(TEXT PASSAGE)

Electrical Engineering student Mike Hand is the 2013-2014 recipient of the Bosch Sustainability Fellowship, a new $20,000 award given to a promising University of Michigan Master’s student each year. His fellowship work will explore ways to further improve diesel calibration efficiency, which could impact development time and reduce cost.
Diesel engines are a staple of long-haul transport and compose about 50 percent of the passenger car market in Europe, but they’ve yet to catch on in America. While diesel engines are 20-40% more efficient than gasoline engines, the production of nitrogen oxide (NOx) emissions released by diesel combustion is more than 30% greater than that of gasoline combustion. U.S. regulations on NOx emissions necessitate expensive aftertreatment systems, which require extensive calibration work. Few passenger vehicles with a diesel option have been available in the U.S.; however, in 2013, several major auto manufacturers- including Chevy, Jeep and Mazda- announced the introduction of new diesel models, leading Popular Mechanics to christen this “the year of the diesel”.
Semi trucks are of course widely used in America. The diesel-powered machines weigh 40 tons, get between six and eight miles to the gallon, and drive a collective 140 billion miles per year on U.S. highways. Almost 70% of all U.S. freight reaches its destination via semi truck, and an estimated 168,000,000 gallons of diesel are used in America each day.
A more intelligent diesel engine system paves the way for better efficiency in long-haul trucks and possible wider usage in private vehicles. Hand’s fellowship research will explore using advanced control and diagnosis strategies to further reduce NOx emissions. Hand proposes the use of recently developed NOx sensors to enable closed-loop feedback control and model-based diagnosis, which would allow greater system robustness, less calibration, and shorter development times, all while maintaining tighter control of NOx generation.
“This is a lot of math, but you still get to see the applications pretty quickly,” says Hand of the project. “That’s what I like about this line of research and this project in particular. With the freedom afforded by this fellowship, we can work to accomplish something that might otherwise not be realizable in this way. In general, diesel is a lot more efficient than gasoline, and so if these systems work the way we think they can, it would make sense to have- maybe not all of or even the majority of the fleet- but definitely more than today’s 3 percent of the cars on the road utilizing diesel.”
Bosch Sustainability Fellowship awardees must be master’s students conducting promising research linking sustainable engineering to applications of societal importance such as energy conversion, storage, or efficiency. The fellowship is co-administered by the University of Michigan Energy Institute and the College of Engineering.

(End TEXT PASSAGE)
(GIVEN ENTRIES)

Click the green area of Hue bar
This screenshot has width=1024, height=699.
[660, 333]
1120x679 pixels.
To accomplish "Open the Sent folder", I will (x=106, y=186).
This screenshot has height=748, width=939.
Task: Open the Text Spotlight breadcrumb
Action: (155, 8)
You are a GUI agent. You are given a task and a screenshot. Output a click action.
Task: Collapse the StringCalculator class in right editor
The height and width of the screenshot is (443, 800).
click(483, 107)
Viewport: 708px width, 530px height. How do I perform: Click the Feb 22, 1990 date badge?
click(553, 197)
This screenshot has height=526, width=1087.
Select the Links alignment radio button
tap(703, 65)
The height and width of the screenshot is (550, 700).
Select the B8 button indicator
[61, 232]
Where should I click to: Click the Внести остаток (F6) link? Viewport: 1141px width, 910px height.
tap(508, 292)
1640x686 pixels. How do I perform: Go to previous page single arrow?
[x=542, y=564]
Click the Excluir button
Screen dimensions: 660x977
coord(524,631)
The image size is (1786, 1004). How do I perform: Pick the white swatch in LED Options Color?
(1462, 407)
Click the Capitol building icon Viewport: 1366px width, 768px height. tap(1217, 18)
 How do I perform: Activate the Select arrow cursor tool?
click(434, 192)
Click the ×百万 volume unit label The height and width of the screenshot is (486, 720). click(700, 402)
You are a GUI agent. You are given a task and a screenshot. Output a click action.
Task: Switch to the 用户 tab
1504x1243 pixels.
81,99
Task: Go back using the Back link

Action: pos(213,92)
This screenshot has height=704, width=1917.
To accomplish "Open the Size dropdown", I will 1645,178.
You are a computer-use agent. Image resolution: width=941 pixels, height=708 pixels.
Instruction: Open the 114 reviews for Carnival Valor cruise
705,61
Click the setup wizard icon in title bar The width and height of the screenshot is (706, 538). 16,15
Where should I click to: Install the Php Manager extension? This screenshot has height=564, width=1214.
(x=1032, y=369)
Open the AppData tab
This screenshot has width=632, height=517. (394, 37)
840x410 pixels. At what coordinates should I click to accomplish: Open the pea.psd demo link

(End GIVEN ENTRIES)

● **ABOUT THIS TASK**
Answer these questions from the fellowship text:
(a) What is the dollar amount of the Bosch Sustainability Fellowship?
(b) About what share of all U.S. freight reaches its destination by semi truck?
(c) Which two bodies co-administer the fellowship?
These rows come from a separate source.

● **SOLUTION FOR THIS TASK**
(a) $20,000
(b) Almost 70%
(c) The University of Michigan Energy Institute and the College of Engineering